Copper Creek is too far. It would take hours to get back there now. But she saw on the map that West Georgia Correctional Facility is just fifteen miles away. It's marked as a no-go zone for ten miles on all sides, but what else is there to do? Prisons have infirmaries. They'll have supplies. And maybe that camp will have a doctor.

She runs her eyes over the roads on the map, commits them to her mind like a photograph, and sweeps the map aside across the dash. It flutters into Daryl's lap, and she reaches over and applies her hand flat against his chest, to keep pressure on the wound.

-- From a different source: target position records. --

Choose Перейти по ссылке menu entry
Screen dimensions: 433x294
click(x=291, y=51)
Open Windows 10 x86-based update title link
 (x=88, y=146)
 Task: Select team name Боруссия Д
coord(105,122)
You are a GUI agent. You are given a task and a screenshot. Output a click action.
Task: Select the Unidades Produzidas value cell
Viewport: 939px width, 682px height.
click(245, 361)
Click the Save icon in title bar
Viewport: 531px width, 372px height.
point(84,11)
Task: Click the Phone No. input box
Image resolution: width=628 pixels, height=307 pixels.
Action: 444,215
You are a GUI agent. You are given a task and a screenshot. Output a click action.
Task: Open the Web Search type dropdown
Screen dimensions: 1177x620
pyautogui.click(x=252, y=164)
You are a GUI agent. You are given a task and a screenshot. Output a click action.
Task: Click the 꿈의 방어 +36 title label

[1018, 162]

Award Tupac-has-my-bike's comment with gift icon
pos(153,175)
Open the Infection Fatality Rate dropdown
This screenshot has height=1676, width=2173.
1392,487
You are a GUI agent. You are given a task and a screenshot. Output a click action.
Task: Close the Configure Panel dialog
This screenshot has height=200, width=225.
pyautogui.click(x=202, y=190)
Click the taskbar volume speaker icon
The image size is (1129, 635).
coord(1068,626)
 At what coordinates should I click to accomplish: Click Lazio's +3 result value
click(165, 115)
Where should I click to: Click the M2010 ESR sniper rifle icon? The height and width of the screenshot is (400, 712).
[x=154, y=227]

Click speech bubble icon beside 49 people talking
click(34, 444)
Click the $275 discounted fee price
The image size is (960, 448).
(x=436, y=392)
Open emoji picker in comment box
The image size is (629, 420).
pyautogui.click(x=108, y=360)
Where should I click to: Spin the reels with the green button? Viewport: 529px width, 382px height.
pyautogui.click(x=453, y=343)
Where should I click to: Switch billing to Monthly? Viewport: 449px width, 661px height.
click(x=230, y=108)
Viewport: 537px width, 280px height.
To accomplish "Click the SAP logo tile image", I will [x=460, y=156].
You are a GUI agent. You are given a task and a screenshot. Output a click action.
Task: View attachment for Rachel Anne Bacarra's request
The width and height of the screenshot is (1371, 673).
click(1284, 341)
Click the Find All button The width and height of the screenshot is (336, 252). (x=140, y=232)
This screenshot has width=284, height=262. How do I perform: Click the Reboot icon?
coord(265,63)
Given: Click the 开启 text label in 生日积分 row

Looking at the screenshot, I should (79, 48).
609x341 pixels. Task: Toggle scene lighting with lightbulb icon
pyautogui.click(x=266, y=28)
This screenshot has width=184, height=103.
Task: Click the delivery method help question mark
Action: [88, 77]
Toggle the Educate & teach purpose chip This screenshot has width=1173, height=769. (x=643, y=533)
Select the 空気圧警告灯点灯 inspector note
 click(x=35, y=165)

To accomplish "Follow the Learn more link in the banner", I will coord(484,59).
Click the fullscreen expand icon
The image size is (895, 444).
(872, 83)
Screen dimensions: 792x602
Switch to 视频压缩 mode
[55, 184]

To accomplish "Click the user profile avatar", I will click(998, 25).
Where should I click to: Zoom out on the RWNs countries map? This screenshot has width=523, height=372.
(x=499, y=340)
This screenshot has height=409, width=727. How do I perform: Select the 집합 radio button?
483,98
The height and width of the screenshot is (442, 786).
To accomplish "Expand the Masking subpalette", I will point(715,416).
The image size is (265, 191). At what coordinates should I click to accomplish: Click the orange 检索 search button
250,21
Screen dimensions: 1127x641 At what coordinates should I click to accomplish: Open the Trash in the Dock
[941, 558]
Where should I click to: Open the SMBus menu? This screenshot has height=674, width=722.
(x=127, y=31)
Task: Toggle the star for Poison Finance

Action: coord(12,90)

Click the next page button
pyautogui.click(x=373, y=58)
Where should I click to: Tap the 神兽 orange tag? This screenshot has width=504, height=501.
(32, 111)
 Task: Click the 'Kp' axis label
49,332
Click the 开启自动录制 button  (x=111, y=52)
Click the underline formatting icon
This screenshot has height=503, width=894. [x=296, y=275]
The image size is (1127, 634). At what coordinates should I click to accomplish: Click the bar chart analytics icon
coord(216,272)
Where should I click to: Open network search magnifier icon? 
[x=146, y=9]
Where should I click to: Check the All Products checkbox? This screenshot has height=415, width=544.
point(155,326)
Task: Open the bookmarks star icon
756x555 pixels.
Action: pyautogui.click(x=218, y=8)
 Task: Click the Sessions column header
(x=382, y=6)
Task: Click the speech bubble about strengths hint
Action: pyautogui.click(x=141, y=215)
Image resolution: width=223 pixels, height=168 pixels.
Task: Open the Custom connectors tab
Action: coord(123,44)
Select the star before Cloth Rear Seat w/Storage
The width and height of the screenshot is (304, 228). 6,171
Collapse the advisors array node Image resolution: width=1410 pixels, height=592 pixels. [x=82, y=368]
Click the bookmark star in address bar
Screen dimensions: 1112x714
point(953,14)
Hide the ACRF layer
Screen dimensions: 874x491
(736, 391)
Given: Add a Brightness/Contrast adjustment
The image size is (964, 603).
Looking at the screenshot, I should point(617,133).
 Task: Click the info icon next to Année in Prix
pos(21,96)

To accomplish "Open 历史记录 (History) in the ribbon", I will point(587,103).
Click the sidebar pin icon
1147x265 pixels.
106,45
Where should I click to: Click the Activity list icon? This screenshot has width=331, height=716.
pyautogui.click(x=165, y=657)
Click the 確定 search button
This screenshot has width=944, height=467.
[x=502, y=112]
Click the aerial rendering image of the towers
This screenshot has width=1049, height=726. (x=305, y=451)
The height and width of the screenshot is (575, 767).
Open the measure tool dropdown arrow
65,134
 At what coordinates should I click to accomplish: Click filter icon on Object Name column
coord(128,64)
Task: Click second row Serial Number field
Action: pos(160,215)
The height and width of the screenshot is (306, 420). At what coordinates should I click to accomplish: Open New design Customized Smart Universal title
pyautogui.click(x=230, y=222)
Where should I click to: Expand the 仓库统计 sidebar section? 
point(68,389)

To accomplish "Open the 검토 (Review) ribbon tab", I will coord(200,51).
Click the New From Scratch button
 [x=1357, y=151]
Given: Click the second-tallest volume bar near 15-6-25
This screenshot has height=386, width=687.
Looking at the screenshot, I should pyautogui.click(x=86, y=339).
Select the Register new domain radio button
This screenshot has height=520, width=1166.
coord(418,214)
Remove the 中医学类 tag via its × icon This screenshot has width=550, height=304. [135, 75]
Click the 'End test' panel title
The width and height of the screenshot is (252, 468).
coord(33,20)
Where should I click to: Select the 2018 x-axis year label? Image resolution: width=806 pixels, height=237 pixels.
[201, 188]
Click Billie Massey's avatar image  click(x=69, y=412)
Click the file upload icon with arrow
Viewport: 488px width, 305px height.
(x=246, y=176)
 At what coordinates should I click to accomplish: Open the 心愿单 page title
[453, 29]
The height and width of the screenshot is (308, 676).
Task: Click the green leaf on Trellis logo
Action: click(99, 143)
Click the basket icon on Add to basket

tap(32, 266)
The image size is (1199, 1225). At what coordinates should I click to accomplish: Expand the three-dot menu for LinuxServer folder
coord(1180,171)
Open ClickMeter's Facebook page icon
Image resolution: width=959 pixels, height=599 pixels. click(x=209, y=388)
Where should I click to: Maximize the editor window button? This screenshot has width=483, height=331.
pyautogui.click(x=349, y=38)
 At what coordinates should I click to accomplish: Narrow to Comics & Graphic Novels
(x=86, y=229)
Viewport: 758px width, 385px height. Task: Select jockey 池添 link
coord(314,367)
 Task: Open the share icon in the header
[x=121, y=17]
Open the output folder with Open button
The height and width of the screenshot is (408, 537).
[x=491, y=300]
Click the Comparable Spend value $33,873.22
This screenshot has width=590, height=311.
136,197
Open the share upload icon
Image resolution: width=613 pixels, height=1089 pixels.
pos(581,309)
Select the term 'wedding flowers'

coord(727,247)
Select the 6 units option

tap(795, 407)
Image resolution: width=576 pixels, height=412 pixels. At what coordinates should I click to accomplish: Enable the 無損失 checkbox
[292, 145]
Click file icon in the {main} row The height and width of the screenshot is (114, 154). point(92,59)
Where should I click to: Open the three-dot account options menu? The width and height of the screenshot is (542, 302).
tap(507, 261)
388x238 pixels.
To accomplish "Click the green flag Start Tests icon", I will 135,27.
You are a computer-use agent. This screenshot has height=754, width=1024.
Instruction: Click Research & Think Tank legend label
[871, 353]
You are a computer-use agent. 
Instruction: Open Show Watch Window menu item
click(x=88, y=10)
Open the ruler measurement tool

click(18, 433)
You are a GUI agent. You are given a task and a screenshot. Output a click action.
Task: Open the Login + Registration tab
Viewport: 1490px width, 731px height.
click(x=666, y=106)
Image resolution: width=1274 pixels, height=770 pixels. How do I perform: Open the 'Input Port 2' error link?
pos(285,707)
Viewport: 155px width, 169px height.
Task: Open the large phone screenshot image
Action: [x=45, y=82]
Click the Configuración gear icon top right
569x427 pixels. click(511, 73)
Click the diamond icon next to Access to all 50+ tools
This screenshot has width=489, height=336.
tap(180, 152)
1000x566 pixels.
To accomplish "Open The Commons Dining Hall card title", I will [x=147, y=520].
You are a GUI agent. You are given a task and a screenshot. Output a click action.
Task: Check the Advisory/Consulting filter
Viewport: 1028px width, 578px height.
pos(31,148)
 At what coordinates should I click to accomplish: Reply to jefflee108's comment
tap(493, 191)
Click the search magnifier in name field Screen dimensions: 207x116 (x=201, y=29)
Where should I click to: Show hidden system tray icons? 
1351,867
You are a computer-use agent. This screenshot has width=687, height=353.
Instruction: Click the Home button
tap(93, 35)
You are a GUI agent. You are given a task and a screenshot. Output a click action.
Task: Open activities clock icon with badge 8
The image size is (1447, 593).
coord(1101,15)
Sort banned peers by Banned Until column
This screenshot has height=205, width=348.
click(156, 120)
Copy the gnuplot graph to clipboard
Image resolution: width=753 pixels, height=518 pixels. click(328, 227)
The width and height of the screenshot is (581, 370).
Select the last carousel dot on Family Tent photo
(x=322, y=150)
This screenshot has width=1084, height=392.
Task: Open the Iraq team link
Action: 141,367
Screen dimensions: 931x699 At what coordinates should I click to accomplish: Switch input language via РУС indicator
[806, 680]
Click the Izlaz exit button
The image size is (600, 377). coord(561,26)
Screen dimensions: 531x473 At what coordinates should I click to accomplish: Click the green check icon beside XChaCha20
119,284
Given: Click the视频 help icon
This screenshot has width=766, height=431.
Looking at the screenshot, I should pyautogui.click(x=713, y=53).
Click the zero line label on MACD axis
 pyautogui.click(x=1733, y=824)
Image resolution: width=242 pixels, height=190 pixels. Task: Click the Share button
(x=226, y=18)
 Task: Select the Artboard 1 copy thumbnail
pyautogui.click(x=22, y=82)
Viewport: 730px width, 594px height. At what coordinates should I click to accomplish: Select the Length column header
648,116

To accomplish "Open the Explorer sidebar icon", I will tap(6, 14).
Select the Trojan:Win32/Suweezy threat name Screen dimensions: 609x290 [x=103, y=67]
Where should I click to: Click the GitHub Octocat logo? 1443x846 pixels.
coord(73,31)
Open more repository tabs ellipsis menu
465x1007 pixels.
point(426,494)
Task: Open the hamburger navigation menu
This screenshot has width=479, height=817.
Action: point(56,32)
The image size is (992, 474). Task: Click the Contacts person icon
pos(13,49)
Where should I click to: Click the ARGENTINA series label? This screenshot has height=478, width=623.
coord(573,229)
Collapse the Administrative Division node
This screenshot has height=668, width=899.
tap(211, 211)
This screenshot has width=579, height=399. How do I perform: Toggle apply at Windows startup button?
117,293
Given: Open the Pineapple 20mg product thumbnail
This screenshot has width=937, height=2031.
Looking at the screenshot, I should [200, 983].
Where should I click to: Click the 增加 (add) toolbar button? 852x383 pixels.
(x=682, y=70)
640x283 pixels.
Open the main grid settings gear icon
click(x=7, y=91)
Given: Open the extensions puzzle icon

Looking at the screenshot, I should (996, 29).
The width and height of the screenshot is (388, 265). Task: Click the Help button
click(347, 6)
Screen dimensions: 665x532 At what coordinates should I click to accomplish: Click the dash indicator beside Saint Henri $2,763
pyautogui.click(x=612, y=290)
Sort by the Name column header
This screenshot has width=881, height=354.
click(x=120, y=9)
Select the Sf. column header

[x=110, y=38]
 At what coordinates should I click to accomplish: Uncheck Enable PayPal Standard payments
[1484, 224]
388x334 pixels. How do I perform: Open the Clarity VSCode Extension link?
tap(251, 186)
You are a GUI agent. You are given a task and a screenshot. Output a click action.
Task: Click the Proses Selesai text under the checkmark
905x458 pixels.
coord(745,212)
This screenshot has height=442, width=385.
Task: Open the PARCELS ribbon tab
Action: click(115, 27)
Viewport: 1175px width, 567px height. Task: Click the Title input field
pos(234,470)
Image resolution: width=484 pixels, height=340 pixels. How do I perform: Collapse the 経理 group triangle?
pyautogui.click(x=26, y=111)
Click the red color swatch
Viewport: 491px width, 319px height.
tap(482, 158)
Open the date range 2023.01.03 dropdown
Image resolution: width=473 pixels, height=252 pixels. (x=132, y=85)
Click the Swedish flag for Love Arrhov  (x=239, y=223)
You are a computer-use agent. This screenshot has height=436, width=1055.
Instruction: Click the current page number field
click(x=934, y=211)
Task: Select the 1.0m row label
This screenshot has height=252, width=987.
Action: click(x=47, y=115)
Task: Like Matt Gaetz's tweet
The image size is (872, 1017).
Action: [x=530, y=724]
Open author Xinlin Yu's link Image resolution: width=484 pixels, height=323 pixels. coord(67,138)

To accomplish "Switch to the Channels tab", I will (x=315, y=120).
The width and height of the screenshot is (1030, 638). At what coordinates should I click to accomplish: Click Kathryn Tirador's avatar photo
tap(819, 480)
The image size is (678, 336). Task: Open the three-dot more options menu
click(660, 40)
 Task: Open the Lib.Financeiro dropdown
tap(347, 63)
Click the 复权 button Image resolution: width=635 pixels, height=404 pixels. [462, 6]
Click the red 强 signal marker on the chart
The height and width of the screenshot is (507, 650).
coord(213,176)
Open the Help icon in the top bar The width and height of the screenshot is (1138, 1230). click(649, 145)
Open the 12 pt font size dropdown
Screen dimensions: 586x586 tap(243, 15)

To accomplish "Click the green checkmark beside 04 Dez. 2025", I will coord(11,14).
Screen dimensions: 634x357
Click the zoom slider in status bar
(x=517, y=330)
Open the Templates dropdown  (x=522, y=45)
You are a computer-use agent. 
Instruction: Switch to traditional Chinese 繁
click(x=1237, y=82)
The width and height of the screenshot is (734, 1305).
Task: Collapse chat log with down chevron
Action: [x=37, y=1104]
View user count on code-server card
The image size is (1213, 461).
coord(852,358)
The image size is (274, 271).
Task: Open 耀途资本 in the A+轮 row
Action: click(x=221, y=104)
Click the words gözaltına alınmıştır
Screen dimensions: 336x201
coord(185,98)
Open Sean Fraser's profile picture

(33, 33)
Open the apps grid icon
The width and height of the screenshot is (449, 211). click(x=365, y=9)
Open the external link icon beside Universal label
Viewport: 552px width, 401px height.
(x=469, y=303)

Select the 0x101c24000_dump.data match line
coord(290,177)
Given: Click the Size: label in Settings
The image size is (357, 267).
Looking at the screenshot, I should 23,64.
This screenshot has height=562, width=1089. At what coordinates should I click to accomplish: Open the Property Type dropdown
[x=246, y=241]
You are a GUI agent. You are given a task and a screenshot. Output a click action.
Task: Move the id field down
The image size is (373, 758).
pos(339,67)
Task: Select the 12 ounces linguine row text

"Hell you going?" he breathes.

"Don't talk," she orders. "You just have to trust me." Though she's not sure she trusts herself. She's driving straight to the front door of the camp that kidnapped Garrison, threatened to kill him, and then ransomed him back. But Daryl said they were only doing what they had to do to survive. And they got Garrison back alive, without any exchange of fire.

They won't kill us, Carol thinks. They'll patch Daryl up, and then they'll try to ransom them both back to Copper Creek. Jefe might not be willing to pay the price to get Carol back. After all, she warned Carol this was a frivolous run, asked Carol to talk Daryl out of it, and now her best hunter is shot. But Jefe will pay for Daryl, Carol's sure, and right now, that's all she's thinking of – saving Daryl. "Hold on," she pleads. "Hold on, Daryl. Just please hold on!"

[*]

Daryl's completely passed out by the time Carol's tearing up the dirt road that leads to the looming gray prison. But she knows he's still alive, can still feel the breath in his chest beneath the palm of her hand. She follows the fresh tire tracks already faintly pressing down the dirt. This must be the way in, she thinks. And the camp is still here, must still stand, if there are tire tracks leading to it.

She only slows when she nears the chain link gate of the prison yard, and then she eases to a complete stop. She has to take her hand off of Daryl to throw the truck into park.

His eyes fly open when she does, and he hisses in pain.

"Just hold on," she tells him. "Help's coming." She throws open the door of the cab and then throws up her hands, because she sees the reflective flash of a scope in the prison watchtower beyond the gate. She sees, also, out of the corner of her eye, bright yellow squash and orange pumpkins growing in the yard. The camp has successful gardens now, even if it didn't when they ransomed Garrison for pigs.

"Help!" she cries at the top of her lungs in the direction of the watchtower, not knowing if she can possibly be heard up there. "Help! My friend's been shot. He needs help! We'll pay! We'll pay whatever you want!"

It's too far to tell for sure, but she thinks she sees the rifle lowered and the figure in the watchtower raise a walkie talkie.

"Help!" she cries again, repeating her former plea word for word.

A blue metal door bangs open in the gray cinderblock at the side of the prison, and a short-haired, dark-skinned woman, about 5'5" and in her early thirties, strides out with a black, semiautomatic rifle in her hands. Beside her is another armed man, and for a moment, Carol doesn't even recognize him, because when she last saw him, he had a ballcap perched atop his head, his hair was much shorter, and he carried himself like a boy, but now he carries himself like a man. "Glenn!" she cries, feeling a sudden flood of hope well up and beat in her throat. "Glenn! Help me, Glenn!"

[*]

It's all a bit of a blur after that. Carol remembers Glenn grabbing a walkie talkie from his hip and saying something into it. Metal doors busting open again, the gate swinging open, someone with a stretcher. Strangers dragging Daryl from the bed of the truck. Carol being stripped of her handgun and knives. Glenn guiding her inside. Halls. Dank gray halls past black iron bars with flickering overhead lights driven by some generator. People in some of the cells, not prisoners, regular people in regular clothes, with the iron doors swung open, posters and decorations on their walls, writing desks, oil lamps and battery-operated lanterns. Bookcases. Children. They pass the open door of the prison library, and she sees five children sitting in a half circle around a pretty young blonde woman who is reading them a book and – "Beth?" she calls through the open door.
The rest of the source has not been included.